|
February 9, 1998
Web Site Administrivia
[I've been doing a lot of work on my web site, and thought I'd share
some of the problems and products I've been working on during this process.
Some of this stuff may be old hat to a few of you, but there's some
new stuff here as well. -- ed.]
Framed No More
When http://www.ehsco.com/ first came on-line, I made
heavy use of frames. However, as time has passed, I've come to the realization
that frames just don't work, although not for the reasons you might expect.
The biggest problem with frames is that they aren't compatible with
many HTTP clients. Duh. I'm not talking about browsers, though. Most
late-model browsers are frames-compliant (and most users are running
late-model browsers). The HTTP clients I'm referring to are some of the
search engine spiders that don't deal with frames appropriately. Some
of them, such as Lycos' spider, summarize Web pages with "this
site uses frames but your browser doesn't support them" error
messages.
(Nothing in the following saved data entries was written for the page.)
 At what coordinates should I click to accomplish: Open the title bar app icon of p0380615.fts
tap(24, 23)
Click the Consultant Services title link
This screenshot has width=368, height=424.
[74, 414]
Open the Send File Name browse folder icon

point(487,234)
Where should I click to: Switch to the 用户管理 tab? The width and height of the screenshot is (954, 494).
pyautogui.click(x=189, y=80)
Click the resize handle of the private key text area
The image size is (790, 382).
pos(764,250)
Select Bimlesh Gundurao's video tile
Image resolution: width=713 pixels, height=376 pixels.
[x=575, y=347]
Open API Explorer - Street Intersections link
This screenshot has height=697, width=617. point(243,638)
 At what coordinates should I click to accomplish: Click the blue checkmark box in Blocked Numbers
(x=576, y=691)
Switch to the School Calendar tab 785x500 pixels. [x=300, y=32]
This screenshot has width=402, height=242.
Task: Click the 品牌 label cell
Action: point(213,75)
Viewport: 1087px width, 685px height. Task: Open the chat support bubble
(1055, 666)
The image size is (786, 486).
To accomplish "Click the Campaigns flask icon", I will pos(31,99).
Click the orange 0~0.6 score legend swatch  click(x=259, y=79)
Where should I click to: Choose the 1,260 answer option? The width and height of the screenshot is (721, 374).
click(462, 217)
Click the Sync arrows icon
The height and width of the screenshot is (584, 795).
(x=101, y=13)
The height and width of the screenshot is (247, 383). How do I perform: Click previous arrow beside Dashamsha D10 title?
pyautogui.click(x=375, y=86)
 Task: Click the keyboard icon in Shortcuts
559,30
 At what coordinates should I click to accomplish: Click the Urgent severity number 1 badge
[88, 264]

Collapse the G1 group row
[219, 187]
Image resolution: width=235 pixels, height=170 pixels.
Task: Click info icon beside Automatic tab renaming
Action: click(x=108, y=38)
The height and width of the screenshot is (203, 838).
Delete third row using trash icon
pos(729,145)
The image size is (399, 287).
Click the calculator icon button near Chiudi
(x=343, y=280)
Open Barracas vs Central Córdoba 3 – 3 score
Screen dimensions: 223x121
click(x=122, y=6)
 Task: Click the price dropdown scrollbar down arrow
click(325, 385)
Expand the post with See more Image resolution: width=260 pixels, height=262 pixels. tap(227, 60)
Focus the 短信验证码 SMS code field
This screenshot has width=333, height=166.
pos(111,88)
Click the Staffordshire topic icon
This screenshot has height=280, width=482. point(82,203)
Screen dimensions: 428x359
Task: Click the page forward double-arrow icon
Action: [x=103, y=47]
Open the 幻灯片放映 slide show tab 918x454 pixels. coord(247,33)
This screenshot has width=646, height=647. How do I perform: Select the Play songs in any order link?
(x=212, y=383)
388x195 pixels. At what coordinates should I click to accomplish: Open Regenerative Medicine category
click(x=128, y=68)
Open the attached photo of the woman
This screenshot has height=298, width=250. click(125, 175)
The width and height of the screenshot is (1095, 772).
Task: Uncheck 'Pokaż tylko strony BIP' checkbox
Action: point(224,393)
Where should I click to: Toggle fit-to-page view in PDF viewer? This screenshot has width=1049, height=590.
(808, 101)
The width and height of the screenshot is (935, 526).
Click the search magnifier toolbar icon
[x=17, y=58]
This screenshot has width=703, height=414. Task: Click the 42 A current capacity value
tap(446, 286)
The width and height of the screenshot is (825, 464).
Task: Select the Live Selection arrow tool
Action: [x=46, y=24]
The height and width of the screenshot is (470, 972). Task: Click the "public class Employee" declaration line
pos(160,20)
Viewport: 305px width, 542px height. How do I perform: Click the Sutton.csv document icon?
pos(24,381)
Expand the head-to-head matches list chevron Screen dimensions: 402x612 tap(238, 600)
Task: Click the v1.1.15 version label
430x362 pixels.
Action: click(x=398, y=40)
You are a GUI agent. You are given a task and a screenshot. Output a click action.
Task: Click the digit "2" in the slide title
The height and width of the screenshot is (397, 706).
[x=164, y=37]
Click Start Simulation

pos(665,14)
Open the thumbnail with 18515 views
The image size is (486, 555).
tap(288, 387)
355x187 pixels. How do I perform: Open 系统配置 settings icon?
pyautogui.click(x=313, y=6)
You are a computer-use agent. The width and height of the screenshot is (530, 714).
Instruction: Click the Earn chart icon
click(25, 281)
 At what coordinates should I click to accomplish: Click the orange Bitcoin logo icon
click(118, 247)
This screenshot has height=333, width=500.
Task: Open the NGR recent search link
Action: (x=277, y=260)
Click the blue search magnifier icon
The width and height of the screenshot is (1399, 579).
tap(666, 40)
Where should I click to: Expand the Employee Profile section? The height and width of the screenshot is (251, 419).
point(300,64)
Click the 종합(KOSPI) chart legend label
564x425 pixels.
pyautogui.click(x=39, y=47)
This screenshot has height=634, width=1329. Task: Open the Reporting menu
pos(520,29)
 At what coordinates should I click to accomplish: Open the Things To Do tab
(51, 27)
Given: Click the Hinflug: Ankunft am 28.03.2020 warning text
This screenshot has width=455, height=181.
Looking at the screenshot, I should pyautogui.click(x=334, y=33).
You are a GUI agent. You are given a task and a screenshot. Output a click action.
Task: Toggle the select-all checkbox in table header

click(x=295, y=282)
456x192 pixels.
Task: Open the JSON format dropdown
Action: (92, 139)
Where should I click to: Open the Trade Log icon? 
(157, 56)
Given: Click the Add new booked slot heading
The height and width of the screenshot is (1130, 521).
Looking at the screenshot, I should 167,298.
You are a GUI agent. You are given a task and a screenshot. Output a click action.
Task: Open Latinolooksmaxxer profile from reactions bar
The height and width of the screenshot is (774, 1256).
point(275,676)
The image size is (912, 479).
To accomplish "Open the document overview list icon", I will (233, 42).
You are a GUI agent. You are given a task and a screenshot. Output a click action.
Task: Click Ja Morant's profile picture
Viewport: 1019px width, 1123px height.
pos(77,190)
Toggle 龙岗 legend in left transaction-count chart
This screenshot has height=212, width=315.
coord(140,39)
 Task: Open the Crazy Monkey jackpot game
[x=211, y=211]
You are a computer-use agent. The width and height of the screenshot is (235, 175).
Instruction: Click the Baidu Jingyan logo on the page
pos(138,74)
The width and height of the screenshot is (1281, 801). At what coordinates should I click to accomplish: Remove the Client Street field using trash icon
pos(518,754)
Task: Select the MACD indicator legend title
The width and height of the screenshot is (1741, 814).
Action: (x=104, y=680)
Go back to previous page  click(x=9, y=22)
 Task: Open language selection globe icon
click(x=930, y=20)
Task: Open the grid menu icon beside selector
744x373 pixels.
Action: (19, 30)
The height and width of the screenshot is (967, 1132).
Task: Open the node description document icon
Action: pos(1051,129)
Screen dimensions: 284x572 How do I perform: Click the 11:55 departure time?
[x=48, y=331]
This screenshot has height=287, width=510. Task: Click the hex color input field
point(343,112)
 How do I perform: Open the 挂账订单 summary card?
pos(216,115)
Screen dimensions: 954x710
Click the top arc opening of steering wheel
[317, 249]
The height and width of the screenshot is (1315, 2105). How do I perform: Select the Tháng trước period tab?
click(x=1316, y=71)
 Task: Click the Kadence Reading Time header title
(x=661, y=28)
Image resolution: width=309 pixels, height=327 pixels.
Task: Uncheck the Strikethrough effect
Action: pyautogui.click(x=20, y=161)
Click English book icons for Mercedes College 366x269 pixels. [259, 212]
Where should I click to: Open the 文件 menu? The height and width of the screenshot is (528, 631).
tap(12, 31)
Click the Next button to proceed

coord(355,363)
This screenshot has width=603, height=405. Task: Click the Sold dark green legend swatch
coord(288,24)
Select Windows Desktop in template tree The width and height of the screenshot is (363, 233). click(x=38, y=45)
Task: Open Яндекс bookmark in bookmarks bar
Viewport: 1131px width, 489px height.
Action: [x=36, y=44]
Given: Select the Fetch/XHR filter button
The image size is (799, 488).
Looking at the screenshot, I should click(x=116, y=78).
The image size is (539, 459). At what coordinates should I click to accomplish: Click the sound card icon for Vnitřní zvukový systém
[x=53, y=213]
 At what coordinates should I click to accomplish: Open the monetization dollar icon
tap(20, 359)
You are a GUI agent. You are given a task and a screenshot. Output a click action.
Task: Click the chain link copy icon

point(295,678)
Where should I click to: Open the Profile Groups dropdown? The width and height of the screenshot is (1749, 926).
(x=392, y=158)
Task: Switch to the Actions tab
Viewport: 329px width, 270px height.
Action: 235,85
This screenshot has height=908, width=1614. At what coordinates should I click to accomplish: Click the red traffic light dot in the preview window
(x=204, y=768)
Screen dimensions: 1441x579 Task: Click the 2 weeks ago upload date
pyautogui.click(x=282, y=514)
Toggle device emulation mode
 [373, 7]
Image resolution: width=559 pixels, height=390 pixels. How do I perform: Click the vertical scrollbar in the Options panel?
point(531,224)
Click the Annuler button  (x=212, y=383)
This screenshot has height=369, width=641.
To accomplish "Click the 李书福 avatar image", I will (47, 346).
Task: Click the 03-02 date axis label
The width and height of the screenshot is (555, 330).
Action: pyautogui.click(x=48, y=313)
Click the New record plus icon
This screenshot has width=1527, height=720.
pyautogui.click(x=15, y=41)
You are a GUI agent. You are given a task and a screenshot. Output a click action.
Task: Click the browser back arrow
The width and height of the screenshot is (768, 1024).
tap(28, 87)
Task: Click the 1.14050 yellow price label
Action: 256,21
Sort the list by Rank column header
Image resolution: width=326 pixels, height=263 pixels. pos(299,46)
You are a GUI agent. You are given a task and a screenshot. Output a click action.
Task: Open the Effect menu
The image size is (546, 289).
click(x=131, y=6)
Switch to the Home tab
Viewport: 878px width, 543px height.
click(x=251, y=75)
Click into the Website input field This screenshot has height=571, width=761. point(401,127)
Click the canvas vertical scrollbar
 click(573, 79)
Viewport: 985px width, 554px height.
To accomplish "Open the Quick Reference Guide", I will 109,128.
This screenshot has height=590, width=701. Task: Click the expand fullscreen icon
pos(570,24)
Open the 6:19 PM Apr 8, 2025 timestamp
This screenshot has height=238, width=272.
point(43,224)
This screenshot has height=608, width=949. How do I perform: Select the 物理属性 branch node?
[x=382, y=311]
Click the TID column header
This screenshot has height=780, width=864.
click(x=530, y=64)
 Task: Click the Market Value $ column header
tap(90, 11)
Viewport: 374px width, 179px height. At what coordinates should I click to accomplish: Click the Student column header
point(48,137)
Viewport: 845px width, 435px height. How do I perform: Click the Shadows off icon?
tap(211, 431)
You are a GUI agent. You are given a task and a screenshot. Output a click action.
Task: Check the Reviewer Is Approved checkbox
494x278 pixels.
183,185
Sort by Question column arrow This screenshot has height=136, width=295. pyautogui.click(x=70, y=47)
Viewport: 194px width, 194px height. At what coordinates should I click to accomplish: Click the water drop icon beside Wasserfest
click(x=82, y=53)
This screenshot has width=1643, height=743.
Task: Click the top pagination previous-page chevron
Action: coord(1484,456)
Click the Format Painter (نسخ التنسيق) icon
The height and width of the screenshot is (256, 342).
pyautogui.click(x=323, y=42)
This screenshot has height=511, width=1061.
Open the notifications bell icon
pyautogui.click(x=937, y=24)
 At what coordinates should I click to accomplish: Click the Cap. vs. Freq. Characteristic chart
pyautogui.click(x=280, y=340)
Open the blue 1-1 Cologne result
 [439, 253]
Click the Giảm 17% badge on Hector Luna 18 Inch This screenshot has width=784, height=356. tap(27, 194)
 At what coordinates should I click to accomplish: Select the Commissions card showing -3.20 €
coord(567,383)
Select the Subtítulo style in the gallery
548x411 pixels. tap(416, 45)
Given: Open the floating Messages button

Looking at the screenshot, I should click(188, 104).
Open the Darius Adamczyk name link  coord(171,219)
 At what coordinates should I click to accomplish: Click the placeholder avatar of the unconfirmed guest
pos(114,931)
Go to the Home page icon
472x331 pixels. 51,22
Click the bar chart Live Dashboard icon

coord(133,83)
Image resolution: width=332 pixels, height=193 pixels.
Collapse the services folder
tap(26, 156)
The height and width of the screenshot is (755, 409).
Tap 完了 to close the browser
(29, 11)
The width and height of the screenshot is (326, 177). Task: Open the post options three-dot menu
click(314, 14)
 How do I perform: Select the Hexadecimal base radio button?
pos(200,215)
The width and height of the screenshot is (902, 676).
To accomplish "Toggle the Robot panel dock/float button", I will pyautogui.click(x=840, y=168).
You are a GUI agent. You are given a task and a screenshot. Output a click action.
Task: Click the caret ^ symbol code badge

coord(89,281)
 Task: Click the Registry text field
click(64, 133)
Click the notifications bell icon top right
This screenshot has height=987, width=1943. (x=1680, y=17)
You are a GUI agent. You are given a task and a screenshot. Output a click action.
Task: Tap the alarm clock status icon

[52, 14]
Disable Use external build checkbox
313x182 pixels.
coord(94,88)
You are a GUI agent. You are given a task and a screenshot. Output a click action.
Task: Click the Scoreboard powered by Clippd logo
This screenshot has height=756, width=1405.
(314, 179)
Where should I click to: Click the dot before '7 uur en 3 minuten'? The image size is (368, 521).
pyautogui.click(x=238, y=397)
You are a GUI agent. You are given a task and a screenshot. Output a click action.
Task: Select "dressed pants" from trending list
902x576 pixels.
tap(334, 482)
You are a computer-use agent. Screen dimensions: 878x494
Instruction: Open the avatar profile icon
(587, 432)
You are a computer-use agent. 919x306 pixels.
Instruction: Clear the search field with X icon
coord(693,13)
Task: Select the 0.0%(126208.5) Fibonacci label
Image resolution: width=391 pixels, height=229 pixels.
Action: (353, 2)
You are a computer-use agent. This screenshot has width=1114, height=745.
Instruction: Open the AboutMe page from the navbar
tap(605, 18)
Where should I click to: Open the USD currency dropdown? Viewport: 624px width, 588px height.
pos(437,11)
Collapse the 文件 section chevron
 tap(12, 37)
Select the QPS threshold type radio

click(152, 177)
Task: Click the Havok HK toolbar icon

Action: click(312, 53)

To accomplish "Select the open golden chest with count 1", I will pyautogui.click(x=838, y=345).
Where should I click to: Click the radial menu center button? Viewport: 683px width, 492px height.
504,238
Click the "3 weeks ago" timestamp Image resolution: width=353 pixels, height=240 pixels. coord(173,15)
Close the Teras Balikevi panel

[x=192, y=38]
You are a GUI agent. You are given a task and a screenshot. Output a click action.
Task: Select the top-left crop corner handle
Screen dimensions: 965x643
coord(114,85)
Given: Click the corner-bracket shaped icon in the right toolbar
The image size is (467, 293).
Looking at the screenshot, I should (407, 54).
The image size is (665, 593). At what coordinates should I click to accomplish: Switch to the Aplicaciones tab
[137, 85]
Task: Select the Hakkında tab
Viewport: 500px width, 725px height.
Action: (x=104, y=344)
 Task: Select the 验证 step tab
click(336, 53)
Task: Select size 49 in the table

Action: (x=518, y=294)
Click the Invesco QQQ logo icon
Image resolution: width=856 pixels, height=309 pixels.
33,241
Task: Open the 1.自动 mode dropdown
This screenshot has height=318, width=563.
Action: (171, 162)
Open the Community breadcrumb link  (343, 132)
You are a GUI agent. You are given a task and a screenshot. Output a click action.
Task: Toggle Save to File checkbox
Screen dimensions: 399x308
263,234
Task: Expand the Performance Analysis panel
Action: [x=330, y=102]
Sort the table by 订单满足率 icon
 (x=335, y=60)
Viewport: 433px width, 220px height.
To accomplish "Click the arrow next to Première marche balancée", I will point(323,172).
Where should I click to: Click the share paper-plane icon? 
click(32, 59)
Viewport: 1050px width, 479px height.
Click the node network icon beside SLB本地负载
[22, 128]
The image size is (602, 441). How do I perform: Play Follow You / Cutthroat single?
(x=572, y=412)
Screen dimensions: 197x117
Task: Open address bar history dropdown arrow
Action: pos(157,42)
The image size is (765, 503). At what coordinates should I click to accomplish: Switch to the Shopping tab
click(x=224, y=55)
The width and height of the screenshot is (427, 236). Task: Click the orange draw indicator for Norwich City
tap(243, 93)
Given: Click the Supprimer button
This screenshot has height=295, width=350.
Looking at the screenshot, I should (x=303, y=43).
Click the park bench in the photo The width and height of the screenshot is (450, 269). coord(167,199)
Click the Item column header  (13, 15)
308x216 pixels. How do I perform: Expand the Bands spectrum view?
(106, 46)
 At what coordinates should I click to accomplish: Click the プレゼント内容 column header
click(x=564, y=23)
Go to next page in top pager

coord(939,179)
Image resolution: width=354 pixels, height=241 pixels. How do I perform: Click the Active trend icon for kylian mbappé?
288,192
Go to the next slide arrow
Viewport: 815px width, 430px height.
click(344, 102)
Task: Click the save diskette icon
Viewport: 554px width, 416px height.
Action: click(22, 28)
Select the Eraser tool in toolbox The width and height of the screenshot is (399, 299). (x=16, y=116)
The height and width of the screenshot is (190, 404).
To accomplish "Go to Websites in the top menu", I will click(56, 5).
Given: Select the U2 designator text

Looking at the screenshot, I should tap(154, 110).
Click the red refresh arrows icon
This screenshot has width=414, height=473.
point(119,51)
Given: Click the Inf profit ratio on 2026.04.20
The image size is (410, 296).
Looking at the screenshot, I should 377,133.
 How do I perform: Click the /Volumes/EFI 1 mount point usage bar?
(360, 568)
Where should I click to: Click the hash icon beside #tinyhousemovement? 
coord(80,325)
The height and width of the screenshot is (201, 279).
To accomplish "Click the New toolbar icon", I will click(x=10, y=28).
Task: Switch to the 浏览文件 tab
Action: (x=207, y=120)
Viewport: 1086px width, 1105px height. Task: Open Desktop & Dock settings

That doesn't quite convey the focused positioning statements
I've been working on for so long. Conversely, AltaVista's bot understands
frames too well, showing all
of the child documents found in a framed page. This isn't what I
wanted either.
Yeah, there are ways around this. By embedding content directly into
the <NOFRAMES> tag you can support these agents, but then you have
to manage the same content in two areas in order to support both the
frames-aware and the frames-ignorant clients. Managing frequently-changed
content in two locations is a recipe for trouble, and is more work than
I care to do.
Another option is to use custom-generated pages whenever a robot hits
my site. This happens more often than you might think. Some sites check
to see if the HTTP client is a search engine and then redirect it
to a custom-made page. Again, designing and building this kind of setup
is much more work than I care to do, considering the number of pages
on my site.
Frames are a problem for standard Web browsers as well, of course.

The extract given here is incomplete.